Monday, April 2, 2012

Light it up, baby

Having recently been made aware of the fact that a few people other than my mom follow my little blog (hi, mom) I decided to try to make this a more regular thing.

You're welcome.

Or I'm sorry, whichever is more appropriate.

Also, I found this nifty little tool in my dashboard thingee that shows me where my traffic comes from, and it looks like people are finding me via Google a good bit of the time.

This is the part where I apologize to anyone who accidentally landed here thanks to Google's interpretation of this post's title.  I'm just gonna go ahead and warn you that this is not that type of blog.

You're welcome.  And please feel free to stick around.

ANYwho, in case you're not aware of it, today kicks off national Autism Awareness month.  Henceforth, this will probably also be known as the month about 60% of my Facebook friends click the unfollow button next to my name.  I can get a little obnoxious.

But let me explain WHY I have no problem with this.  Other than my lack of social skills, of course.

Despite recent media coverage putting the word out that statistics taken from data more than four years old show autism being as prevalent as 1 in 88, or 1 in 54 in boys, a shocking amount of people still know very little about autism.

This, given that autism affects more children across this country than diabetes, AIDS, cancer, cerebral palsy, cystic fibrosis, muscular dystrophy or down syndrome - COMBINED - is a problem.

Because autism is not a death sentence.

It does not mean a child - or adult - is "broken," ready to be relegated to the social equivalent of the trash bin.  Some of the greatest minds of our time have been affected in some way by The Spectrum.

It is important - so important - for people to see both sides.  For every Rainman, there is an Einstein.  For every LulzSec hacker, there is a Temple Grandin.

And then there was the guy who invented Pokemon, but we're not going to talk about him.

The point is this - the world is shaped, in one way or another, by those who stand out.


In so many cases, the difference between standing out and being relegated to that trash bin, is perception, and the influence of those around the affected person.

Temple Grandin had her mother, who refused to believe that just because some idiot had a white coat and a PhD behind his name, it didn't mean he knew jack about what her daughter was capable of.  The animal behavior and agriculture industry hasn't been the same since.

Einstein's mother reportedly knew something was different about her child - he was mute until age three - but  persisted in getting him to do things outside his comfort zone from an early age, which is the basis of autism therapy today.  We all know how that turned out.

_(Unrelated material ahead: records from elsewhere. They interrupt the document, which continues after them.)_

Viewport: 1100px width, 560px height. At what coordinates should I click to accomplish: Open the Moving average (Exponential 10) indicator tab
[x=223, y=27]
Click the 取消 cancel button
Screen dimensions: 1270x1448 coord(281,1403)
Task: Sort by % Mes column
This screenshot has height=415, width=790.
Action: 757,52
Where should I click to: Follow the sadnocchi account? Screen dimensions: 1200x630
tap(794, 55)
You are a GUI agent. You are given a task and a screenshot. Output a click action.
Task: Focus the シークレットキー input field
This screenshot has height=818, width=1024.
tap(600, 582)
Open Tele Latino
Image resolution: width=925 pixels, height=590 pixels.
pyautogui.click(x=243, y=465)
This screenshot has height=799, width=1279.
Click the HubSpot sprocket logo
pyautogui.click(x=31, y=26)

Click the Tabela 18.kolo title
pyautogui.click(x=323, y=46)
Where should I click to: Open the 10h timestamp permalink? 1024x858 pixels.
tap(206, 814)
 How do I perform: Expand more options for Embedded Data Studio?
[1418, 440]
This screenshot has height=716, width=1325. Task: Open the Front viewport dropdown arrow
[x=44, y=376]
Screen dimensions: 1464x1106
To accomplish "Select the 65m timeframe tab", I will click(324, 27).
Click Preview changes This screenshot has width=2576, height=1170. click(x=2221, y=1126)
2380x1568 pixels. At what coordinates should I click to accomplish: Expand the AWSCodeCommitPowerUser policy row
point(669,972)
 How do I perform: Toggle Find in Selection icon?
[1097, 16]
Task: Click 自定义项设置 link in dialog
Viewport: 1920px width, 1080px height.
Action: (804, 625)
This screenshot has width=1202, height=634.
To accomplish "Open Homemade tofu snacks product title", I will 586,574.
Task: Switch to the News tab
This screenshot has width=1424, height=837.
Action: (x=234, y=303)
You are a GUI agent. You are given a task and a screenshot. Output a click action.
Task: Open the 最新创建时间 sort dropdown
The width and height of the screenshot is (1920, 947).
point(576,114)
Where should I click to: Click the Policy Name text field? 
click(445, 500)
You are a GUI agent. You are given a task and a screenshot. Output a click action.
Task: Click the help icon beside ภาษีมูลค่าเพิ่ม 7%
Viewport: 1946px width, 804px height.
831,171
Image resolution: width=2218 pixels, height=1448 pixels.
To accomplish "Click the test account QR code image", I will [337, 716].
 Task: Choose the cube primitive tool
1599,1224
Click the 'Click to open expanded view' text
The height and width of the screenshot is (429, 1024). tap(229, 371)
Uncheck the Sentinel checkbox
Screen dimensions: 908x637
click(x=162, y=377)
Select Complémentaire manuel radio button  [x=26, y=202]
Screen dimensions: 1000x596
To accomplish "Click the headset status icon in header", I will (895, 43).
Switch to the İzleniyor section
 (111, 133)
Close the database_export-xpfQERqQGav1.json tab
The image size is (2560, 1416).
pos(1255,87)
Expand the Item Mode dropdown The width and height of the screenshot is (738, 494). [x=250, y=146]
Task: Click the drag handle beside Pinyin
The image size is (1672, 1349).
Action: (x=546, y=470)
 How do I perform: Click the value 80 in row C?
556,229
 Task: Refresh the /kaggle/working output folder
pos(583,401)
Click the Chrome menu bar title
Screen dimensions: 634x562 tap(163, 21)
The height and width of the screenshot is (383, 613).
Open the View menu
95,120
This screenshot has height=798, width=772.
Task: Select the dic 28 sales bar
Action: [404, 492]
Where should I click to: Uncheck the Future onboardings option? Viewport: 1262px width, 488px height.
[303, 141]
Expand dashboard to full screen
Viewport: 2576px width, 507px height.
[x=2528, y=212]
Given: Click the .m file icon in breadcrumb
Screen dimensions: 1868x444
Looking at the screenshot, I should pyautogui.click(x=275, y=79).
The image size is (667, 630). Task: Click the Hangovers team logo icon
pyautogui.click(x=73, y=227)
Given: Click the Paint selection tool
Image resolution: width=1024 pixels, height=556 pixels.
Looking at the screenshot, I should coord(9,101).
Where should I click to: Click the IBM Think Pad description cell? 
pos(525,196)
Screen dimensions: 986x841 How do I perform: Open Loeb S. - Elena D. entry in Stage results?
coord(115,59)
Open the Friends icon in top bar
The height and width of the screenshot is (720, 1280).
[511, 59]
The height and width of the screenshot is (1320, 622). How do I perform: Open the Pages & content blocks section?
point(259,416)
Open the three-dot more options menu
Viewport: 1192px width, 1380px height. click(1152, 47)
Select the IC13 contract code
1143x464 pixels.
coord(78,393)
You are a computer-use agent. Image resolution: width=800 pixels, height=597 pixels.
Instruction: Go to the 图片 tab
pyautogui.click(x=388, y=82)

Even Steve Jobs, who has (with some controversy) been rumored to have been on the spectrum, benefited from this perception shift.  When he found out as a child that he was adopted, his first instinct was to identify himself as "not wanted."  His father, though, swiftly corrected him.  "You don't understand," he told Steve.  "We chose you specifically."


Perception is everything.

If we can raise awareness, change the perception of autism, see the potential in all the 1 in 88s instead of just the disability, who knows what these kids can accomplish?

That's why tonight, we lit it up blue at our house.  As I flipped the switch in our foyer, I explained to big C, as best as I could, how that light stood as a reminder that those with autism are no less loved, no less deserving, no less full of potential, than those without.  About ten seconds in, as his eyes glazed just the tiniest bit, I could tell I was losing him, but I'll go over it again with him next year - and the next, and the next.    But he's already got the fundamentals down.  He sees his brother first, and the quirks all take a back seat.  They are inconsequential to who he is, and are irrelevant in relation to his potential.

Now if we can just get the rest of the world to get on board with the common sense of a four-year-old.